Zwischenablage-Überwachung ist eine Sicherheitsmaßnahme, die den Zugriff auf den Inhalt des System-Zwischenspeichers kontinuierlich kontrolliert und aufzeichnet, um unautorisierte oder verdächtige Aktivitäten zu detektieren und darauf zu reagieren. Diese Überwachungsfunktion stellt sicher, dass sensible Daten, die temporär in der Zwischenablage abgelegt werden, nicht von Prozessen abgegriffen werden, für die keine explizite Berechtigung vorliegt.
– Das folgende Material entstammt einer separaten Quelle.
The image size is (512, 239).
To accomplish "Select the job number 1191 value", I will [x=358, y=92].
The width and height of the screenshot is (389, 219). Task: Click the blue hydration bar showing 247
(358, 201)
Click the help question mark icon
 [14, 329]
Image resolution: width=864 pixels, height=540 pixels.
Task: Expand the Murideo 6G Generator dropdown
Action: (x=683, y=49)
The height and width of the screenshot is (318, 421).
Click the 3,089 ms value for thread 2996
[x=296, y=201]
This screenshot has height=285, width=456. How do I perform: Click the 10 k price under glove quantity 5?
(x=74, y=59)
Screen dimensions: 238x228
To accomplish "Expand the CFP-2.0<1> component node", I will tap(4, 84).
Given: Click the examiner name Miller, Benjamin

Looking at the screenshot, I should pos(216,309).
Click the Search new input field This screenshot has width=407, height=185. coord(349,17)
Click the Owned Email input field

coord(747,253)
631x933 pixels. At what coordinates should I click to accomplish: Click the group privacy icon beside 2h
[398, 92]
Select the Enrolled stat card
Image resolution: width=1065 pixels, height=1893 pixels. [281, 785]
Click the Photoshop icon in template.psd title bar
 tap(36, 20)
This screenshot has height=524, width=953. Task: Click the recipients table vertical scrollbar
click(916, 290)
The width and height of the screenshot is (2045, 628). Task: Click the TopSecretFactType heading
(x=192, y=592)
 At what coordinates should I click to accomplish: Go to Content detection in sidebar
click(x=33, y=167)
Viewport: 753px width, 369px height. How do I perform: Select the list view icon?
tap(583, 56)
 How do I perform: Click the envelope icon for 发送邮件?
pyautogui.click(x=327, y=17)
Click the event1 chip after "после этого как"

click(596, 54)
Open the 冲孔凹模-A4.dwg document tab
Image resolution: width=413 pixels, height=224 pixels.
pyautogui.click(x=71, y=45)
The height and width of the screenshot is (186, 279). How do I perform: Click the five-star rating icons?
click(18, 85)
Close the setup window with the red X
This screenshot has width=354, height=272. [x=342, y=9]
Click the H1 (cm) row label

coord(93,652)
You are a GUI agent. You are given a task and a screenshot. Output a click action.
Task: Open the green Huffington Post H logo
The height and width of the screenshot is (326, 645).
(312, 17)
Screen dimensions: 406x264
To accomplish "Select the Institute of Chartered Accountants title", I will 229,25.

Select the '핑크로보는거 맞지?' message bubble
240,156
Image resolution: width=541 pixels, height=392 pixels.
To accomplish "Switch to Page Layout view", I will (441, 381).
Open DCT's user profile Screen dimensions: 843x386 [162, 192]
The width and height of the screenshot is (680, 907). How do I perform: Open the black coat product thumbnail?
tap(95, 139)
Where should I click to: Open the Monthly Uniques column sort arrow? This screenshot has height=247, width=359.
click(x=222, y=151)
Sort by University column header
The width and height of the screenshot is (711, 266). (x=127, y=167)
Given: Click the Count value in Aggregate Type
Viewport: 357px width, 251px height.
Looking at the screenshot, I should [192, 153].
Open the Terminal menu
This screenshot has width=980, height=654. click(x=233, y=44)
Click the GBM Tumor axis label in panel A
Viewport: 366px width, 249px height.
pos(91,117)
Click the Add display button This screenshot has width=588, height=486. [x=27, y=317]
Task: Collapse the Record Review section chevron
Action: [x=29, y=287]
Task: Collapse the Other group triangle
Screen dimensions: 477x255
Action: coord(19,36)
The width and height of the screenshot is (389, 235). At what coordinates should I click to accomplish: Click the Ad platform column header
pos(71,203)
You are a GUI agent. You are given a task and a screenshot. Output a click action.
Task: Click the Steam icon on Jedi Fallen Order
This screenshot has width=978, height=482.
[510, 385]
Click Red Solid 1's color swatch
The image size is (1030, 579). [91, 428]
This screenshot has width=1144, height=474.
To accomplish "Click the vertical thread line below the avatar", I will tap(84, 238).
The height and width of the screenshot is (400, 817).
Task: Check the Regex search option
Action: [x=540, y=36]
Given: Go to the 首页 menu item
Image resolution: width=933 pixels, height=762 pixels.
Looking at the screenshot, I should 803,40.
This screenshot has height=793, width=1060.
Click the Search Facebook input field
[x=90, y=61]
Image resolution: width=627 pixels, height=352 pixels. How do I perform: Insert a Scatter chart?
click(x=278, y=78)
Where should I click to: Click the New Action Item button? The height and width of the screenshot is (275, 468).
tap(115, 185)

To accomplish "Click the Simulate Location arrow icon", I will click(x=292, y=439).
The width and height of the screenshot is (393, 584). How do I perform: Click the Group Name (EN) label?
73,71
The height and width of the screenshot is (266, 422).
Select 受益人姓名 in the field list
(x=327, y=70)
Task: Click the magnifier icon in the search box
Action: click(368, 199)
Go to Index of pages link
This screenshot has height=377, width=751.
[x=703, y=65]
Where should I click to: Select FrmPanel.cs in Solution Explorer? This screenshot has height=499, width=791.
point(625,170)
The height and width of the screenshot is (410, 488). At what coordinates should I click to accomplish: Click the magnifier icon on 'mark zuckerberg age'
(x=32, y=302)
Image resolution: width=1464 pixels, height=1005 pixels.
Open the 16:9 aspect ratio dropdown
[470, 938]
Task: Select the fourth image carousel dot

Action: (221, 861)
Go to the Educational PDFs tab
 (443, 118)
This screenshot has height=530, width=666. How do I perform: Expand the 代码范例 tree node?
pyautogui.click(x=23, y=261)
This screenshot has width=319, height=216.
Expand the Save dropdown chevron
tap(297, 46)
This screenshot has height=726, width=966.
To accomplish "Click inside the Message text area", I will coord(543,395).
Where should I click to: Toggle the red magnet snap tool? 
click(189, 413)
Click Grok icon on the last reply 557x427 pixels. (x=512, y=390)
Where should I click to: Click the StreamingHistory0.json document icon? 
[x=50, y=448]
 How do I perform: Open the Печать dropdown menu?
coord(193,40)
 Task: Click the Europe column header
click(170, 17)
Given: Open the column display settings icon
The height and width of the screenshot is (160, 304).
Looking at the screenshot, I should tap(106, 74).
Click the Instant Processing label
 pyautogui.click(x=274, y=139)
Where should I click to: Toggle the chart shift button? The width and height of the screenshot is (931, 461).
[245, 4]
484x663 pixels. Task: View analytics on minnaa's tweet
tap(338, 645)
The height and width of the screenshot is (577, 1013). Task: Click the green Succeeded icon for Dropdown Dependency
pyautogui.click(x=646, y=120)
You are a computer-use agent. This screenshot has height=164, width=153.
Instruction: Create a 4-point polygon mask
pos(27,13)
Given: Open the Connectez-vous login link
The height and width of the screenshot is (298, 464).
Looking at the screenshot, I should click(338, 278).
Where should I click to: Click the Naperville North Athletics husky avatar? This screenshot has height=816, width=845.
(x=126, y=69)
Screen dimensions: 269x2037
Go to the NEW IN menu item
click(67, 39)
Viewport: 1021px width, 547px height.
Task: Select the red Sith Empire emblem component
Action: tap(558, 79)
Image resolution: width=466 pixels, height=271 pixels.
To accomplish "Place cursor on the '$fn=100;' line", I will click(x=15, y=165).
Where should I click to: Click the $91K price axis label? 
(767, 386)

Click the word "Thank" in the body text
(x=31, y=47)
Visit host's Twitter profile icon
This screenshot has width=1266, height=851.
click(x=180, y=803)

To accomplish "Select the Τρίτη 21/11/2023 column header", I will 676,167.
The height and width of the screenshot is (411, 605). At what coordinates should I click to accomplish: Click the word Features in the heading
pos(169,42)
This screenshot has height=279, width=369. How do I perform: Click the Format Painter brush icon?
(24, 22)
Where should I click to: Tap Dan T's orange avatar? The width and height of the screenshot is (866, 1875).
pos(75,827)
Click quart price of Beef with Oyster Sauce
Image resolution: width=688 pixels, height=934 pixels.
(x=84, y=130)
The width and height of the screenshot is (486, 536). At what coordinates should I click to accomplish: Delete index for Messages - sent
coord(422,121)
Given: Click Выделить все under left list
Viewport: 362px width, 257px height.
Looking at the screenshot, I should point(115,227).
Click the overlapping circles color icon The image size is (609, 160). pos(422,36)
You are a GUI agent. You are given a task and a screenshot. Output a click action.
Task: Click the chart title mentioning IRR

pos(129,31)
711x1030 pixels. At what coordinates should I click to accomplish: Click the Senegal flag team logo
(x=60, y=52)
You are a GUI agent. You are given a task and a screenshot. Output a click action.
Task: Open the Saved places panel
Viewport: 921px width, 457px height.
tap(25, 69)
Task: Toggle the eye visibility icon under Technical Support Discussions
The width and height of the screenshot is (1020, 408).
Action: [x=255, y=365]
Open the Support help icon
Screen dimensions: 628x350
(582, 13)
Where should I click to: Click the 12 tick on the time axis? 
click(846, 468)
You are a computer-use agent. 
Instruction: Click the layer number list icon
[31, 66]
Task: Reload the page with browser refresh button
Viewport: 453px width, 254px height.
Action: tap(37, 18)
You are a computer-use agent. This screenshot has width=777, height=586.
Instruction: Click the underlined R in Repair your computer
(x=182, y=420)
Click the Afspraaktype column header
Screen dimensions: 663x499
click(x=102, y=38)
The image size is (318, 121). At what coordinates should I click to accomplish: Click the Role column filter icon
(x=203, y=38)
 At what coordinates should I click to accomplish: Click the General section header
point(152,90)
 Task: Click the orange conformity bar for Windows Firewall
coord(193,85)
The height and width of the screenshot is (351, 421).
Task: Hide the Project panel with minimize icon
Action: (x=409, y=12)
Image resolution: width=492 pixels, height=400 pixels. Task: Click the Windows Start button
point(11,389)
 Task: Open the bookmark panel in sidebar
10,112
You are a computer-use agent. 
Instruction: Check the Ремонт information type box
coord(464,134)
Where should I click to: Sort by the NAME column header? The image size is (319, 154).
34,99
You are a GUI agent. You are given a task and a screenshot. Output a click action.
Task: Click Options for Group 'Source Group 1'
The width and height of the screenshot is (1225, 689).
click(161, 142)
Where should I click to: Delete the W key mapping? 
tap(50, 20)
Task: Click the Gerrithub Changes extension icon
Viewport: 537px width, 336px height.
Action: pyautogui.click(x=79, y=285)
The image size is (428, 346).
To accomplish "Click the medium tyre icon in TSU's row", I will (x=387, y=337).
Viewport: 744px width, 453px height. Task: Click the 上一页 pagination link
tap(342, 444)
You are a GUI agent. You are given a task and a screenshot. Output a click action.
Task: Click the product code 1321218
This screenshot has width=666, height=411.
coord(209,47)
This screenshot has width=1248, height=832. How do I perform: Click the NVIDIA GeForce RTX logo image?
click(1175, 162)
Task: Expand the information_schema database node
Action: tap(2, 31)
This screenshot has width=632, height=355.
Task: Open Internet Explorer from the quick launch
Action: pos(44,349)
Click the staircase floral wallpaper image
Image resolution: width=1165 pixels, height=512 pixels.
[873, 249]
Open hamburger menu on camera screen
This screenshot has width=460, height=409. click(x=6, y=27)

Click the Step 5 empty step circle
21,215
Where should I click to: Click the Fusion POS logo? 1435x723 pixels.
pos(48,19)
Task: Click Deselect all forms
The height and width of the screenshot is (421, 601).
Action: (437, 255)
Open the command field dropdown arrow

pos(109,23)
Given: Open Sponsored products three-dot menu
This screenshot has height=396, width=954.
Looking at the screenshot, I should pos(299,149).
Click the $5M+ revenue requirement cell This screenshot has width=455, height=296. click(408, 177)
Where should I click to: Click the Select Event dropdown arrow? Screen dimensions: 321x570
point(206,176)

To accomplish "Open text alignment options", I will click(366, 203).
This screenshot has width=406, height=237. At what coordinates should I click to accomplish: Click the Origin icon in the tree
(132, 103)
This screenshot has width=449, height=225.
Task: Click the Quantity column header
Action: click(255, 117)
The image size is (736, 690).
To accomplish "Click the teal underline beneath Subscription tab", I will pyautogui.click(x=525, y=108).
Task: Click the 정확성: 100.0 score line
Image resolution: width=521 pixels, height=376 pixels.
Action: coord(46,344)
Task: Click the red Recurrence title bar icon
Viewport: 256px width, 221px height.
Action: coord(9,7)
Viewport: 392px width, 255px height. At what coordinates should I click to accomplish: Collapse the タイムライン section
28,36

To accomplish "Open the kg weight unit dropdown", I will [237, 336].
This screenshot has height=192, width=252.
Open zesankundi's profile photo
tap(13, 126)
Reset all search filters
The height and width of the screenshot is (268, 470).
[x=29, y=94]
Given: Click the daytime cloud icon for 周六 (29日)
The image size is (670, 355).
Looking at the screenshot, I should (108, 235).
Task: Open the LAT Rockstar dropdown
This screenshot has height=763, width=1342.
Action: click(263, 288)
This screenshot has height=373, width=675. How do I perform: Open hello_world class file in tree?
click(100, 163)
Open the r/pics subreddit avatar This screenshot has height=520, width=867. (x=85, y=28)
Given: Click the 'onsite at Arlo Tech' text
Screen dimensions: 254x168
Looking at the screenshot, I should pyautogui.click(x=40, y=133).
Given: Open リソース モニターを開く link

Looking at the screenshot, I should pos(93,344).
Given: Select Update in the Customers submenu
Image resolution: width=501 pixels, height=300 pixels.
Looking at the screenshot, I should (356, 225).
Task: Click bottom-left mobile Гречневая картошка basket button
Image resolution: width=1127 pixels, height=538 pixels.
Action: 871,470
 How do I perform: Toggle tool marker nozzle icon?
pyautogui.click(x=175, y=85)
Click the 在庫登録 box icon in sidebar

Sie dient als wichtige Komponente in Data Loss Prevention, DLP, Strategien.
Detektion
Die Überwachung arbeitet auf Kernel-Ebene oder durch Hooks in die Clipboard-API des Betriebssystems, um jeden Schreib- oder Lesezugriff zu inspizieren und ihn auf vordefinierte Richtlinienkonformität zu prüfen. Erkannte Verstöße lösen unmittelbare Alarme aus.
Prävention
Bei festgestellter Regelverletzung kann die Überwachung nicht nur protokollieren, sondern auch präventiv eingreifen, indem sie den Zugriff blockiert oder den Inhalt der Zwischenablage automatisch bereinigt, um die Persistenz potenziell gefährlicher Daten zu verhindern. Dies stellt eine aktive Schutzebene dar.
Etymologie
Der Begriff setzt sich zusammen aus ‚Zwischenablage‘, dem temporären Datenspeicher, und ‚Überwachung‘, dem Vorgang der systematischen Beobachtung und Kontrolle von Systemaktivitäten.